[Stored items]
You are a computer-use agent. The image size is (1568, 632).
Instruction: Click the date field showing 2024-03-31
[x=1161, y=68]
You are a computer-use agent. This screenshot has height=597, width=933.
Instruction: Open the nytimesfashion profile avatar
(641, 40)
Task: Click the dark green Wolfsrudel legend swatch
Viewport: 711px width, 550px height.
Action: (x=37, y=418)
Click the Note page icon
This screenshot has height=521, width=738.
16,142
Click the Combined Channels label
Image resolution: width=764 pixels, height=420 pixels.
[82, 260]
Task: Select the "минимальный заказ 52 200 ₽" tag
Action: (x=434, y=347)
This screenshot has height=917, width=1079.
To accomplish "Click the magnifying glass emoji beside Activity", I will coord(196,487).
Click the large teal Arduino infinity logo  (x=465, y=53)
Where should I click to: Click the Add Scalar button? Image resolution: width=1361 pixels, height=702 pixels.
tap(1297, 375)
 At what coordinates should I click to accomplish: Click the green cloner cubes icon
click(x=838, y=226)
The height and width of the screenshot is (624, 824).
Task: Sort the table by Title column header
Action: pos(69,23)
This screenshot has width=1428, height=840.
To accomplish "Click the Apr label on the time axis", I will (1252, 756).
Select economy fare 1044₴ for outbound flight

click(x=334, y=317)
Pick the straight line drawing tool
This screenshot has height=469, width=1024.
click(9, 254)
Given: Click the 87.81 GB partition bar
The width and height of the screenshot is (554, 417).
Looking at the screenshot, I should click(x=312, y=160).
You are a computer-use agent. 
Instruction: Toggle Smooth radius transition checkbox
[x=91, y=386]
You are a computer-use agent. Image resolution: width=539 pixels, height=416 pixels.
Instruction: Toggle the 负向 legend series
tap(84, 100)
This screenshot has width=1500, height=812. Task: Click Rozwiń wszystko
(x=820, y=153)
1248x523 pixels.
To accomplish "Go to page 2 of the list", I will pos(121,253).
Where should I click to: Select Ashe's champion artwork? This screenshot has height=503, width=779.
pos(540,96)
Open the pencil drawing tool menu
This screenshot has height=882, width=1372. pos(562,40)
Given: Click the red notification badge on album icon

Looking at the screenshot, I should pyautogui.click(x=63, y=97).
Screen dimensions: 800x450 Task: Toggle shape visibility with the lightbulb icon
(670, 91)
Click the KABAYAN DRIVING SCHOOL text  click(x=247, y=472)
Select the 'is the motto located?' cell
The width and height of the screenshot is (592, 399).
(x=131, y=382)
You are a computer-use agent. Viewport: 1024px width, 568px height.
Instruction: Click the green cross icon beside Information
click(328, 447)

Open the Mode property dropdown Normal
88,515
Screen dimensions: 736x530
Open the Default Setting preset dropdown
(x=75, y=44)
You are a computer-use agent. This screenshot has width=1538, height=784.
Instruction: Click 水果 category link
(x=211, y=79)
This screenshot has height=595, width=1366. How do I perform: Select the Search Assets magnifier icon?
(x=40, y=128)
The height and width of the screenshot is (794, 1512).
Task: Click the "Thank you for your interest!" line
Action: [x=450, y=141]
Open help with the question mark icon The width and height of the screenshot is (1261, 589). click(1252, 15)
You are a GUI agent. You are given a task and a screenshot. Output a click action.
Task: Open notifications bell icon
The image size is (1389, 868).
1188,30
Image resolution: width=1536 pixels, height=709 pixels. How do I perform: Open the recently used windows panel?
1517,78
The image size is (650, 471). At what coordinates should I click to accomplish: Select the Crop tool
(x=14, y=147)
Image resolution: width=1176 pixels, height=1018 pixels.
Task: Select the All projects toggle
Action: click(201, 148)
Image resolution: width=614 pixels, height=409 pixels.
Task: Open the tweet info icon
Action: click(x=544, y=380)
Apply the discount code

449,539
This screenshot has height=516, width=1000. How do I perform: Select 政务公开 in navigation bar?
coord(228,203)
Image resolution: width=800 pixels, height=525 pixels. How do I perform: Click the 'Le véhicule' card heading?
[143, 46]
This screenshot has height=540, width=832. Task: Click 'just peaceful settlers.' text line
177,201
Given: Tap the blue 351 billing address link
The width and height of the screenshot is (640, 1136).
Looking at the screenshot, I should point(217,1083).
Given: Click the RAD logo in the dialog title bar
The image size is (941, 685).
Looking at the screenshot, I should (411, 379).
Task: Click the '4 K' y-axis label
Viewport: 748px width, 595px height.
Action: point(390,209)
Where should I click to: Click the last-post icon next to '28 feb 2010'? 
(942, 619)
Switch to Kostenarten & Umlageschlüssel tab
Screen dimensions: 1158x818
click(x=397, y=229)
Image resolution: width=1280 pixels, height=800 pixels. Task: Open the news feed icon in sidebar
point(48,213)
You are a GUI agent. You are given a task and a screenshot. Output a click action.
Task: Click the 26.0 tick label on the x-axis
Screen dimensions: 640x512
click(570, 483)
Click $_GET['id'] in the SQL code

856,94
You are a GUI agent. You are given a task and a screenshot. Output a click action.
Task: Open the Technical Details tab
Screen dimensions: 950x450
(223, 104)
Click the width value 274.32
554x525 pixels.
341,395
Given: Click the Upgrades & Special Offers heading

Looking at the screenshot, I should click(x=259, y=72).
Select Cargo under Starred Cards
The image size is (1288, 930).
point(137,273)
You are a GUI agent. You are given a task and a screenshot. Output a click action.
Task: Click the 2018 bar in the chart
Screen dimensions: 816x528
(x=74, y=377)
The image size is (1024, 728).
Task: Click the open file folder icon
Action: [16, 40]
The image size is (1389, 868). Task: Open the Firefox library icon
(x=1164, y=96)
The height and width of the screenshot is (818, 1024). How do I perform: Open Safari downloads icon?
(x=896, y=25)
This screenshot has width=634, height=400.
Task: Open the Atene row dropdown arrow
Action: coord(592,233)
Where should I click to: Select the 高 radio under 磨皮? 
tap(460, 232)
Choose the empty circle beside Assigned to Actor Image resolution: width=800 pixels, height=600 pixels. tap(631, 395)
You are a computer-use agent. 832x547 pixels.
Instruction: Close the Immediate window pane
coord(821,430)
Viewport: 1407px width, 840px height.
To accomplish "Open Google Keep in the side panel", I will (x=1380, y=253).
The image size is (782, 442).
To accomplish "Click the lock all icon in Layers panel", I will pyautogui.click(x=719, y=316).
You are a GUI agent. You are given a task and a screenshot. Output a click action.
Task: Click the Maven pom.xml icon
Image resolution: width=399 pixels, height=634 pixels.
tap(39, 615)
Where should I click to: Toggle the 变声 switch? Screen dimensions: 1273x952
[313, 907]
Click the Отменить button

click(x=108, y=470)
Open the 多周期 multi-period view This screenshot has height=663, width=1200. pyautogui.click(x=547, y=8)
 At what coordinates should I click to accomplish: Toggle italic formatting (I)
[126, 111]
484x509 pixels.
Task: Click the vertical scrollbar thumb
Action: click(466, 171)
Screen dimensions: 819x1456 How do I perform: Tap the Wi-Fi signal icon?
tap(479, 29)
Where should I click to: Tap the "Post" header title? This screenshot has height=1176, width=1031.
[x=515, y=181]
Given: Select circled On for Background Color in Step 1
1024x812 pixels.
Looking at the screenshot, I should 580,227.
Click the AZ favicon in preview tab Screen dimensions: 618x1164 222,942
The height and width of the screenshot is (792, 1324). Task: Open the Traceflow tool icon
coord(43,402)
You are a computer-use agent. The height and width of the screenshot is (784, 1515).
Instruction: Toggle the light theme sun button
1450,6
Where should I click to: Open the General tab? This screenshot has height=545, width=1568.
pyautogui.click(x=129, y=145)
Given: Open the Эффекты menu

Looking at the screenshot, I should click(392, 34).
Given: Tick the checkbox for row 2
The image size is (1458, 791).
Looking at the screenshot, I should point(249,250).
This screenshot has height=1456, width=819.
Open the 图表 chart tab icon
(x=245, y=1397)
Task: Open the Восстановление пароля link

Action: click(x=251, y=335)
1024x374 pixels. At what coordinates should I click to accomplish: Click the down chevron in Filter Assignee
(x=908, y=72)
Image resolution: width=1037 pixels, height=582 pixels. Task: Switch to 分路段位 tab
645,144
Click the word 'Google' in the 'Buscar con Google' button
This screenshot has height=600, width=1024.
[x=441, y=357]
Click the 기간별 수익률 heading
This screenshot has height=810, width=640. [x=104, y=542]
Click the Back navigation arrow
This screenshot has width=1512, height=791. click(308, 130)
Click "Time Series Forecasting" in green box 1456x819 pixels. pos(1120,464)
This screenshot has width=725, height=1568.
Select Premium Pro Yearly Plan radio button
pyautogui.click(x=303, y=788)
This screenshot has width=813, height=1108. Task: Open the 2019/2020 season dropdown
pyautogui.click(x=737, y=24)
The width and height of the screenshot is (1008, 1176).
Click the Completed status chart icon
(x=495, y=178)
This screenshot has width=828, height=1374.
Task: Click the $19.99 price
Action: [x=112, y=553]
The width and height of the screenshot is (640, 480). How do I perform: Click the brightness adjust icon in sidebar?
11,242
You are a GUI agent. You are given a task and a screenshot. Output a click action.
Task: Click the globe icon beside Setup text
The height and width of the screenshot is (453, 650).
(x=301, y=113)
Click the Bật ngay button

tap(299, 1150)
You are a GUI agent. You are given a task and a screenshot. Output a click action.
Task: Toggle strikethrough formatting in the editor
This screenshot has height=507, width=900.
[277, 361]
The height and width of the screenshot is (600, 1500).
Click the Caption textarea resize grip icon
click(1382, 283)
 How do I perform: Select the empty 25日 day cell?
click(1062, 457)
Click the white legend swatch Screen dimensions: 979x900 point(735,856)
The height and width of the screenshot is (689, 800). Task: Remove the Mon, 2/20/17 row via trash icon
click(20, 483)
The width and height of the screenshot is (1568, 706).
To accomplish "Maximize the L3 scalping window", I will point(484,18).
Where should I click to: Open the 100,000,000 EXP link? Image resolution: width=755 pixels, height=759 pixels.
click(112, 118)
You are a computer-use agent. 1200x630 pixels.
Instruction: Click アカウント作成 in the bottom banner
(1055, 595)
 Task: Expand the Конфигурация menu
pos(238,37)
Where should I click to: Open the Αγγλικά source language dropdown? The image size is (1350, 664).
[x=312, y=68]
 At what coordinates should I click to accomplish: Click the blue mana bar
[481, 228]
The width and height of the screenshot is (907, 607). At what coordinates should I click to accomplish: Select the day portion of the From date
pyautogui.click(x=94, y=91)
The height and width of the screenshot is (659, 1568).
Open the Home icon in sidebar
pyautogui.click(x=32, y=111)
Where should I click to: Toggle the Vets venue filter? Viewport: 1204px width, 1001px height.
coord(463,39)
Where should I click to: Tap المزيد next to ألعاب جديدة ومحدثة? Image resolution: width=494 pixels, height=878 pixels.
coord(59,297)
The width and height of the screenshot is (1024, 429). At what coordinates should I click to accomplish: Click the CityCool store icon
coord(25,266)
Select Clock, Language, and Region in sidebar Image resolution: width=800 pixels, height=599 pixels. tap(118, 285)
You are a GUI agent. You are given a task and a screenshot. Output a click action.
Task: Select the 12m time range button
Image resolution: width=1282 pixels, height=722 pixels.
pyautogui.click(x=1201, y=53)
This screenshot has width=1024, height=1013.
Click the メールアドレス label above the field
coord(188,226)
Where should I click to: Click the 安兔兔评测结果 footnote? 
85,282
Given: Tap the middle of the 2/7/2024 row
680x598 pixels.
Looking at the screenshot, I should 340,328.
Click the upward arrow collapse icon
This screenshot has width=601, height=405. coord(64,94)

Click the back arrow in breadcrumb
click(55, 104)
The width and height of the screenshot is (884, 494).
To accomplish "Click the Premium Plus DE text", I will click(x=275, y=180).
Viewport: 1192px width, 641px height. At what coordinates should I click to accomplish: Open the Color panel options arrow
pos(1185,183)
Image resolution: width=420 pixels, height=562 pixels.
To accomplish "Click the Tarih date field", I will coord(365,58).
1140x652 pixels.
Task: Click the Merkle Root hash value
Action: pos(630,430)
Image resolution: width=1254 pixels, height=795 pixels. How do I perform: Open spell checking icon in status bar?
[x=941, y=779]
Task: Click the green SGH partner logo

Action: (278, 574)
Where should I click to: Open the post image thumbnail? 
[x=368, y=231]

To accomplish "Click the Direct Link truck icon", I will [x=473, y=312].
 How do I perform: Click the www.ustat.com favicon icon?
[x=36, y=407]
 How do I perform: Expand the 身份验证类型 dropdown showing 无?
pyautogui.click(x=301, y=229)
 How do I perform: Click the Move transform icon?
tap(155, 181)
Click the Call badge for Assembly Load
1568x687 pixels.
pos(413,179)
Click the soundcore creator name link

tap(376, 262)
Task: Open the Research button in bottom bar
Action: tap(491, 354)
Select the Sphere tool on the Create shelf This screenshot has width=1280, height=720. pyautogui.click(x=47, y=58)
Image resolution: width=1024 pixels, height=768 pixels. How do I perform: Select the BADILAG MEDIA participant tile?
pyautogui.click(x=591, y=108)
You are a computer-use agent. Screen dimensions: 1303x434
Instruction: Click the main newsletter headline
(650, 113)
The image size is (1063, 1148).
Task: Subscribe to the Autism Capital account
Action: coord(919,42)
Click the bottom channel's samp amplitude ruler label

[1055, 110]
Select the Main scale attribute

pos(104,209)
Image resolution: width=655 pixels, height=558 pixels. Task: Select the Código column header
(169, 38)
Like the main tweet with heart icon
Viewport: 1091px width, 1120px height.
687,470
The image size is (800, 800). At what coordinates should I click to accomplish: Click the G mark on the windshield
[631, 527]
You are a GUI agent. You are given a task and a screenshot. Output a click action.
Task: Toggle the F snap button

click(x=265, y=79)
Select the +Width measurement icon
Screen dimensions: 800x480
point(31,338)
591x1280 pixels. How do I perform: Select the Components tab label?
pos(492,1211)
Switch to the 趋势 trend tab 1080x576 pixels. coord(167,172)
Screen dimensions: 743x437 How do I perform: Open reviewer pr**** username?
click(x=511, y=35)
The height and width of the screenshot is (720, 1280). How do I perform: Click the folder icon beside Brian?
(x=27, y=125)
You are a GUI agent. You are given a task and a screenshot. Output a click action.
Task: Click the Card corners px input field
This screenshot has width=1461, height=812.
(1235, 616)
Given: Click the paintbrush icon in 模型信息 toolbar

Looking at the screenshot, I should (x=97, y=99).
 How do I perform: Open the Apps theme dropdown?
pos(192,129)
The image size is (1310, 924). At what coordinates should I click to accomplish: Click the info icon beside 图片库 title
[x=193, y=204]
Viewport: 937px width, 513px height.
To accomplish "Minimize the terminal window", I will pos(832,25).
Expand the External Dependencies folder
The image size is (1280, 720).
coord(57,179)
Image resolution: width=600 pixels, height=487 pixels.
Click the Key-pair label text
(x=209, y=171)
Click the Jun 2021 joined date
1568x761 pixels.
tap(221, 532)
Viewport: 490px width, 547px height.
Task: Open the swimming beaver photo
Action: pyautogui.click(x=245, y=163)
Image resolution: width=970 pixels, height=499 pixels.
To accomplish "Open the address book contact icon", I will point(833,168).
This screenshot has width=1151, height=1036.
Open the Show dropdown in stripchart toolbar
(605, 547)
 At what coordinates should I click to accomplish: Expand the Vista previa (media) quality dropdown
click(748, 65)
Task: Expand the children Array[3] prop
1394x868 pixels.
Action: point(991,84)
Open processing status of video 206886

_EXERCISE GOAL:_ Working from the data above, extract solely the lines from the one containing "Image resolution: width=1037" through the one containing "The width and height of the screenshot is (1008, 1176).", exactly as they appear, both included.

_WRITTEN ANSWER:_
Image resolution: width=1037 pixels, height=582 pixels. Task: Switch to 分路段位 tab
645,144
Click the word 'Google' in the 'Buscar con Google' button
This screenshot has height=600, width=1024.
[x=441, y=357]
Click the 기간별 수익률 heading
This screenshot has height=810, width=640. [x=104, y=542]
Click the Back navigation arrow
This screenshot has width=1512, height=791. click(308, 130)
Click "Time Series Forecasting" in green box 1456x819 pixels. pos(1120,464)
This screenshot has width=725, height=1568.
Select Premium Pro Yearly Plan radio button
pyautogui.click(x=303, y=788)
This screenshot has width=813, height=1108. Task: Open the 2019/2020 season dropdown
pyautogui.click(x=737, y=24)
The width and height of the screenshot is (1008, 1176).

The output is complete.